Executivos da indústria da música comparam o surgimento de canções geradas por inteligência artificial com o início do YouTube, de propriedade do Google, quando usuários começaram a usar músicas populares como trilhas sonoras dos vídeos que criavam. A indústria da música passou anos em disputa com o YouTube por violação de direitos autorais, e os dois lados estabeleceram um sistema que hoje paga à indústria da música cerca de US$ 2 bilhões por ano por esses vídeos.
À medida que a IA ganhou força, algumas grandes estrelas manifestaram preocupação com a possibilidade de que seu trabalho seja diluído por versões falsificadas de suas músicas e vozes.
A questão chamou atenção este ano, quando uma música feita por inteligência artificial que imitava as vozes de Drake e The Weeknd viralizou na internet. A Universal, gravadora de Drake, Taylor Swift e outros músicos populares, conseguiu a remoção da música das plataformas de streaming por violação de direitos autorais.
Em abril, Drake criticou duramente outra música que usava IA para imitar sua voz e disse que era “a gota d’água”, enquanto o rapper Ice Cube descreveu essas faixas clonadas como “demoníacas”.
Outros artistas adotaram a tecnologia. A artista eletrônica Grimes já propôs deixar pessoas usarem sua voz em músicas geradas por IA e repartir os royalties.
“Há algumas coisas boas”, disse ela à revista “Wired” esta semana, ao falar das músicas geradas por IA que usam sua voz. “Elas estão tão alinhadas com o que meu novo álbum poderia ser que isso foi até meio perturbador… Por outro lado, é como ‘oh, genial, eu posso viver para sempre’. Estou entusiasmada com a autorreplicação.”
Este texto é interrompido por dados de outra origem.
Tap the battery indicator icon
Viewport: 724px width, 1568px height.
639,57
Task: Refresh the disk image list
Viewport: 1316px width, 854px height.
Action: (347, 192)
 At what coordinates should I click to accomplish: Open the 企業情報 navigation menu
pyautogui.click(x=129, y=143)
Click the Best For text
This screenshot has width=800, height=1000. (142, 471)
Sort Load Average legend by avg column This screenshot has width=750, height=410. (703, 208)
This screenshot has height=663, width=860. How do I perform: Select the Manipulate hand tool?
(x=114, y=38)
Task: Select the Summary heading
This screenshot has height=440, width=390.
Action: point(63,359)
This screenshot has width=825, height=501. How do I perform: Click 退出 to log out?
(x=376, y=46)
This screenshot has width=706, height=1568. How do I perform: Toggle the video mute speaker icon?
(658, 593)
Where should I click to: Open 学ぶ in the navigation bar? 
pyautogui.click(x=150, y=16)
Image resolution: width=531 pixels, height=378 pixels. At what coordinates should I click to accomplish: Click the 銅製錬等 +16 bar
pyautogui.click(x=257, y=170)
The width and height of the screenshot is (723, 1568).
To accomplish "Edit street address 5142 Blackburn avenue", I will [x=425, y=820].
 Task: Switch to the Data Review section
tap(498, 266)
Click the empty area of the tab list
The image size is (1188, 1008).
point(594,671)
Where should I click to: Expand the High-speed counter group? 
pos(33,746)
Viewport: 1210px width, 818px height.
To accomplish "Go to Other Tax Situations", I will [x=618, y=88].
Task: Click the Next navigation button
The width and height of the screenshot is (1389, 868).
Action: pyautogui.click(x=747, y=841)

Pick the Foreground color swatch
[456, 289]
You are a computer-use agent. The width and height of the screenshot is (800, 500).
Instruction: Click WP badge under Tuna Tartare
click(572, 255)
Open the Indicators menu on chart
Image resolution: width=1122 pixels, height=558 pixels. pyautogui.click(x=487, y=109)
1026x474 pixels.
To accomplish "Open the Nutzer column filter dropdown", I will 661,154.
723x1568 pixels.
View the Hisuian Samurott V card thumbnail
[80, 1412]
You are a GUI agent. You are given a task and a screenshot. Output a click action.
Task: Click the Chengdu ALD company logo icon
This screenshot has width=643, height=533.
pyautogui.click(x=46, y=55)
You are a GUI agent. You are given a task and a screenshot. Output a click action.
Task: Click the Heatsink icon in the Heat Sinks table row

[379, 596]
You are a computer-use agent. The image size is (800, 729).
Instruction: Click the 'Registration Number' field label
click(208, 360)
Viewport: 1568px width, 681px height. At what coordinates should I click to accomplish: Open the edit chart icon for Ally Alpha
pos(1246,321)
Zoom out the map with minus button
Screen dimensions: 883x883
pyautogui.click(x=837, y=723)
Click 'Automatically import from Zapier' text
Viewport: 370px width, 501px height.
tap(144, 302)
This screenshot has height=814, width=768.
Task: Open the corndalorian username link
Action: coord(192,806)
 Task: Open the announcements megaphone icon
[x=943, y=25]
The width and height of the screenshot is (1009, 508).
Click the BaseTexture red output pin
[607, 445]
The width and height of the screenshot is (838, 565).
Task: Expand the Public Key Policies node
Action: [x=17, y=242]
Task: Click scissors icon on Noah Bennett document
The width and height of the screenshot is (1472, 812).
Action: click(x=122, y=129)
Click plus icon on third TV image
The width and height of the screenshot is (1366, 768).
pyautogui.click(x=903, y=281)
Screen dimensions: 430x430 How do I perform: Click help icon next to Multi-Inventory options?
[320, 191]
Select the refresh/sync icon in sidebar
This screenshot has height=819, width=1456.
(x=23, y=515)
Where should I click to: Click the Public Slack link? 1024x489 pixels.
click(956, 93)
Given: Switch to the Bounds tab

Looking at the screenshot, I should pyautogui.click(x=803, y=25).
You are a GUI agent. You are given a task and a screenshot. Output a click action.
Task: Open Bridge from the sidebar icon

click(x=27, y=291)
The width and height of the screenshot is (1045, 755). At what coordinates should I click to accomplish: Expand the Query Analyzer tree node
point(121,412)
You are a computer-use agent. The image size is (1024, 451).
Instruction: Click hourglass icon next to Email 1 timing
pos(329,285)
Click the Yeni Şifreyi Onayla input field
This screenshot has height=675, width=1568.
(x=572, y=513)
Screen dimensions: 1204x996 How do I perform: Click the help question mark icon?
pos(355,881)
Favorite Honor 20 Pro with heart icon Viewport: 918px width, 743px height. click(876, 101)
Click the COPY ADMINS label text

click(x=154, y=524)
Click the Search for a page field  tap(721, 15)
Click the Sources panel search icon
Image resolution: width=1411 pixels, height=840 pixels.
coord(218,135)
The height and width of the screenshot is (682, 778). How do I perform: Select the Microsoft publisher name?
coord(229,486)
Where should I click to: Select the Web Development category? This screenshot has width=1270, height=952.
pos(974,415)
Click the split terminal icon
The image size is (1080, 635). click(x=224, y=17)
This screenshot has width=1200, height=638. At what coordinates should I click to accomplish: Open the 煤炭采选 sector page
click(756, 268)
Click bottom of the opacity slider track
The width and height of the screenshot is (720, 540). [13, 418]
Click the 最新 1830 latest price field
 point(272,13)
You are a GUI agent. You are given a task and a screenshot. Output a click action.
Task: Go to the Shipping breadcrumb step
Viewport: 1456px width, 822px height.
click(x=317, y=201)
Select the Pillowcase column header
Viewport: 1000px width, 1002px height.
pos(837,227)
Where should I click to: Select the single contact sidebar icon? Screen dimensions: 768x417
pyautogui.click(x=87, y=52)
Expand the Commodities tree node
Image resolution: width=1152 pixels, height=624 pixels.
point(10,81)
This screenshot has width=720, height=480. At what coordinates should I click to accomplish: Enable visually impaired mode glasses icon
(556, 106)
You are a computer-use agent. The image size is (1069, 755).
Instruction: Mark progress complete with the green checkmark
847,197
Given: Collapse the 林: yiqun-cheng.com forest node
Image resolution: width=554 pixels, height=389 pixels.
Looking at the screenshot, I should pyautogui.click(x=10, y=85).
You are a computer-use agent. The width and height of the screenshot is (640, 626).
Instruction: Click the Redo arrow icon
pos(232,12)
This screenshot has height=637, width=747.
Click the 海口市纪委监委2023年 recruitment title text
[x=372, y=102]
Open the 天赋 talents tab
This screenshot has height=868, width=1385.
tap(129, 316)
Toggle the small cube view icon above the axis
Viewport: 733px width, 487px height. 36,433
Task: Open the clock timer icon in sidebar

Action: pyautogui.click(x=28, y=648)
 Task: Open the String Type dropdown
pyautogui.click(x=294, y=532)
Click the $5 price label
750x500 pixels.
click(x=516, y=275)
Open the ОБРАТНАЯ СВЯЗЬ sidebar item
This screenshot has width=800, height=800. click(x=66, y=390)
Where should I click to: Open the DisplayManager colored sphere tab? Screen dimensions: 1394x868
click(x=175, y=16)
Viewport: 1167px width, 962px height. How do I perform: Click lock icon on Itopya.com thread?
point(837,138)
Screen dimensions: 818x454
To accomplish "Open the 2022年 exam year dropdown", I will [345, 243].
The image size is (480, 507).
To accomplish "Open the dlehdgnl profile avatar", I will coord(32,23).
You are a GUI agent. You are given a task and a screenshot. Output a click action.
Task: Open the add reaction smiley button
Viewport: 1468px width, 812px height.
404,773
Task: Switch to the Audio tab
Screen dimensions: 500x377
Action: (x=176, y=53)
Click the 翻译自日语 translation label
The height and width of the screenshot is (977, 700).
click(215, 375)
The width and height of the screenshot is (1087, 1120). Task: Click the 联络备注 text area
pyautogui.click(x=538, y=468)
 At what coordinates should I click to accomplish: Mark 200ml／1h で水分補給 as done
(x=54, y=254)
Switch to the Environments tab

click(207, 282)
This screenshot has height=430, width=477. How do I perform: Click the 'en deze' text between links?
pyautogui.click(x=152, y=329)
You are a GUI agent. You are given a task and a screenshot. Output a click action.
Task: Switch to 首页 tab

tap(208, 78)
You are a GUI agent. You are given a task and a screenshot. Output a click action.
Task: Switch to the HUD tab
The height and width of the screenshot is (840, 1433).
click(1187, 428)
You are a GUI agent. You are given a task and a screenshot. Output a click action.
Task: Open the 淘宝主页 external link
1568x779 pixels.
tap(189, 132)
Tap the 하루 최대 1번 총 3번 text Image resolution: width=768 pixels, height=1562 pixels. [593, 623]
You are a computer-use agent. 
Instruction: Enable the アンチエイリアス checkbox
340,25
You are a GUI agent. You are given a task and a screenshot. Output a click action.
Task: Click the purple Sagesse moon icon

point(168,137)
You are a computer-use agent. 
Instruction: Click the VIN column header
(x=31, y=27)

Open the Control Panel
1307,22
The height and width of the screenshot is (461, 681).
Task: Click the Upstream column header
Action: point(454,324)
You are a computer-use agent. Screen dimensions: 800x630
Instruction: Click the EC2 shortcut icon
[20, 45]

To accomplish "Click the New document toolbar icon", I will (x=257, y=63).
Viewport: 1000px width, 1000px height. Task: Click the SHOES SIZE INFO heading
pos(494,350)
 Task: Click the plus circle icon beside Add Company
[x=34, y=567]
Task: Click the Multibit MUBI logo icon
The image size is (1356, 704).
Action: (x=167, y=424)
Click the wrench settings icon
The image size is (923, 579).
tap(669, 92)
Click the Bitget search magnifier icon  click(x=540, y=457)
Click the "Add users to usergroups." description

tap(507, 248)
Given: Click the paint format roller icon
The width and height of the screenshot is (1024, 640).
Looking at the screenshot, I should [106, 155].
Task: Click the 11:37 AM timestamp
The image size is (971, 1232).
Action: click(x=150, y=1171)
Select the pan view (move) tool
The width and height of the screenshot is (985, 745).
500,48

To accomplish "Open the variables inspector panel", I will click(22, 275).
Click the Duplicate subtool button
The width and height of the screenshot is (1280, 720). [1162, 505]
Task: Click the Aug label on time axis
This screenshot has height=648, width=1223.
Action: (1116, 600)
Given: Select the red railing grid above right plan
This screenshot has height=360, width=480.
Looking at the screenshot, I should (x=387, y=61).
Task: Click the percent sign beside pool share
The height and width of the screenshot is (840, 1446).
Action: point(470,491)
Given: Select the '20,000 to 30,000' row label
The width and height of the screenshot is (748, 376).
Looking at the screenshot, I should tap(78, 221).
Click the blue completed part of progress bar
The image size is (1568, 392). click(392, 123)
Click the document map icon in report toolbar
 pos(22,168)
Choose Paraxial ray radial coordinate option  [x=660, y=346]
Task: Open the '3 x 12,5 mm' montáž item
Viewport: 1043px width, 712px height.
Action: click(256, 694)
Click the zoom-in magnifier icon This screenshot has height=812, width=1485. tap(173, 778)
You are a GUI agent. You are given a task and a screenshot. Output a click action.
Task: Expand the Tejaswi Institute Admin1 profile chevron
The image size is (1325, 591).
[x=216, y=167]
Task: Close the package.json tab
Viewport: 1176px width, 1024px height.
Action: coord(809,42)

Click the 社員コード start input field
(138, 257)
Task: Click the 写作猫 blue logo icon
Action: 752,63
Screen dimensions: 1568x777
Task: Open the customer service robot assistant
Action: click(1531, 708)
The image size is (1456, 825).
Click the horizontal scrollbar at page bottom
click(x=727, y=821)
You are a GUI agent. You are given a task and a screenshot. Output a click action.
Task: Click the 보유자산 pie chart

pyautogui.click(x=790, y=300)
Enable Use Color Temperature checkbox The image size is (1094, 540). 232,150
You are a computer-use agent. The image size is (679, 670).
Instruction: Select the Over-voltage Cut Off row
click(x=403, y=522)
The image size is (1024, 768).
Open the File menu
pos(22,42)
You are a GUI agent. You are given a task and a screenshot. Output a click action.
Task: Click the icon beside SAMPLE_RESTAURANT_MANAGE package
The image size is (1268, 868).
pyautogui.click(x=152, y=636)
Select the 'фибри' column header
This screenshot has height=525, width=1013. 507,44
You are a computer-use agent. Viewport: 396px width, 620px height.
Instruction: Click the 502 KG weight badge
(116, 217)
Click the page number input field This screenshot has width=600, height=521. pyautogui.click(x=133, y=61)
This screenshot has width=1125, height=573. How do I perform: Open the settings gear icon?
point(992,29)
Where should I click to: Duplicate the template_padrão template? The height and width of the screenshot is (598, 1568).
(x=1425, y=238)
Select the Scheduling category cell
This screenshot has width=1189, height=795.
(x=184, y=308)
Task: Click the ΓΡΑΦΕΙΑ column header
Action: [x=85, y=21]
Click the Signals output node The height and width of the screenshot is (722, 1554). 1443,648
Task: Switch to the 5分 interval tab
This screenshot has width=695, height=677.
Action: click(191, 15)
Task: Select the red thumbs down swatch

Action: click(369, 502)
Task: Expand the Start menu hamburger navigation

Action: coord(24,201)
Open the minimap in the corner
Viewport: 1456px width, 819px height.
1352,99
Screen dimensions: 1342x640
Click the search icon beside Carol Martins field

O CEO da Warner Music, Robert Kyncl, disse nesta terça-feira aos investidores que, “com a estrutura certa”, a inteligência artificial pode “permitir que fãs prestem o maior dos elogios a seus ídolos por meio de um novo nível de conteúdo impulsionado pelo usuário… que inclui novas versões cover e combinações de músicas”.
Do ponto de vista do Google, a criação de um produto musical pode ajudar a empresa a competir com rivais como a Microsoft, que investiu US$ 10 bilhões na OpenAI, principal empresa de inteligência artificial e criadora do ChatGPT. A Microsoft já integrou o modelo a seu mecanismo de busca, o Bing, e o Google corre para alcançá-la, com o lançamento de produtos de IA como o chatbot Bard.
A Universal Music pediu em abril que as plataformas de streaming impeçam que os serviços de inteligência artificial copiem músicas sem permissão ou pagamento. A empresa, que controla cerca de um terço do mercado mundial da música, pediu ao Spotify e à Apple que neguem acesso a seu catálogo de músicas para desenvolvedores que o usam para treinar a IA.
Lyor Cohen, ex-executivo de uma gravadora que comanda a divisão de música do YouTube, trabalha no projeto para o Google, segundo fontes próximas ao tema. Em janeiro, o Google publicou um ensaio em que apresentava uma prévia de um software de música com inteligência artificial capaz de gerar músicas a partir de descrições de texto como “videogame animado” ou “reggaeton fundido com dança eletrônica”.
Na época, a empresa informou que “não tinha planos” de lançar a ferramenta comercialmente, e os autores apontaram suas limitações, entre elas a possível violação de direitos autorais quando o software reproduzisse músicas de artistas específicos a partir dos dados usados para treiná-lo. Em maio, porém, o Google lançou a ferramenta experimental conhecida como MusicLM para consumidores e anunciou que trabalhava com artistas para desenvolvê-la.